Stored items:
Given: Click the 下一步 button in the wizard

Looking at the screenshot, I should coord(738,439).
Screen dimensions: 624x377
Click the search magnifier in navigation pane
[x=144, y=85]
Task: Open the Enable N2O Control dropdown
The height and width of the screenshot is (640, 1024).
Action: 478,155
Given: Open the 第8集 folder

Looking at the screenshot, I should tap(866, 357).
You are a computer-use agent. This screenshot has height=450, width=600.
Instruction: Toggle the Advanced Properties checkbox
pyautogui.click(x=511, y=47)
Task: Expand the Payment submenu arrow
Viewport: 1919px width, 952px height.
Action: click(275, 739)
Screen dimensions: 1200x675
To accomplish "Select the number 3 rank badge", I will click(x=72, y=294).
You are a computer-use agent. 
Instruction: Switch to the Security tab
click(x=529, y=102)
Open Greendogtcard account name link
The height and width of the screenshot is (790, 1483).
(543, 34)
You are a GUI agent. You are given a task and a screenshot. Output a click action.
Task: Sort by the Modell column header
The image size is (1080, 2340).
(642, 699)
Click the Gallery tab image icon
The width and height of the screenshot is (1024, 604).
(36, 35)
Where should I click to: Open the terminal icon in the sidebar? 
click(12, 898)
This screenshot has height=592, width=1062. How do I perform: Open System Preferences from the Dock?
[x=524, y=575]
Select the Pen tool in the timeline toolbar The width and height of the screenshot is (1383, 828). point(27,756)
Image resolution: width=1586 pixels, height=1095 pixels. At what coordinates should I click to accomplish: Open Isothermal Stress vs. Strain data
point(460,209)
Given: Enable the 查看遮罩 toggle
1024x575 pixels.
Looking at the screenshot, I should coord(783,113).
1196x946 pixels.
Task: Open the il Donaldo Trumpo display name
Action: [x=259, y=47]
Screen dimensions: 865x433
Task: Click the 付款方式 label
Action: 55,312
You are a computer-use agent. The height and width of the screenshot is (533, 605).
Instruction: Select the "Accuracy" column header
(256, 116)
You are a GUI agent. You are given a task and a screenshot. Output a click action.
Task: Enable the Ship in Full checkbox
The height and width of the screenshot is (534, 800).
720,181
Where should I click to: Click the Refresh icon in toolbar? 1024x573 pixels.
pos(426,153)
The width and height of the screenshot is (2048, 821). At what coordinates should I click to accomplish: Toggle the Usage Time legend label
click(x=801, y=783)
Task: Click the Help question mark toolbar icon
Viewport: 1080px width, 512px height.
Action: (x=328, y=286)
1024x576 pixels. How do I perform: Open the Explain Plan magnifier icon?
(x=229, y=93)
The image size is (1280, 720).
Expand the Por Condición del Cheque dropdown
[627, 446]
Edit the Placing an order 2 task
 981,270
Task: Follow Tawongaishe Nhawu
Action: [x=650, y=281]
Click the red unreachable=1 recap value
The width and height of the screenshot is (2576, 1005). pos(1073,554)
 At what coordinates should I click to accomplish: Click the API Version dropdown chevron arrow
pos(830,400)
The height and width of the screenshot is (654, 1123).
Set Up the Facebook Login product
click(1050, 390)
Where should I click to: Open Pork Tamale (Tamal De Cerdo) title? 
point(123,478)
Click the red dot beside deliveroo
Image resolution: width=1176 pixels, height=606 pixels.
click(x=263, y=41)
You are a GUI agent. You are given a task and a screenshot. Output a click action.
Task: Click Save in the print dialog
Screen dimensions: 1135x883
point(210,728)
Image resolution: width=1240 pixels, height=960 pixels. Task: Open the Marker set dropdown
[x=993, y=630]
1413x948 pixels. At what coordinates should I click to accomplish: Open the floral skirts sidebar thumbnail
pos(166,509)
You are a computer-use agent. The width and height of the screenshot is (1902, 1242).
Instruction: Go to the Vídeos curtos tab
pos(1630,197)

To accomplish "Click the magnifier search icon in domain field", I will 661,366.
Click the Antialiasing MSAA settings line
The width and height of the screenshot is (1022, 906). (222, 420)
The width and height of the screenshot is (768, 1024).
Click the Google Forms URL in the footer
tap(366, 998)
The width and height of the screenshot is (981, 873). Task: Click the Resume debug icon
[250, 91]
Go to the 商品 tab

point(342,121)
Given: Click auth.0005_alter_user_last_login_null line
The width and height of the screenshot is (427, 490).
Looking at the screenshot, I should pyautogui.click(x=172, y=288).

> [Exercise requirements] Exactly repeat the lines above, from the opening line through the one with "Task: Open the Enable N2O Control dropdown", and include nothing else.

> [Task result]
Given: Click the 下一步 button in the wizard

Looking at the screenshot, I should coord(738,439).
Screen dimensions: 624x377
Click the search magnifier in navigation pane
[x=144, y=85]
Task: Open the Enable N2O Control dropdown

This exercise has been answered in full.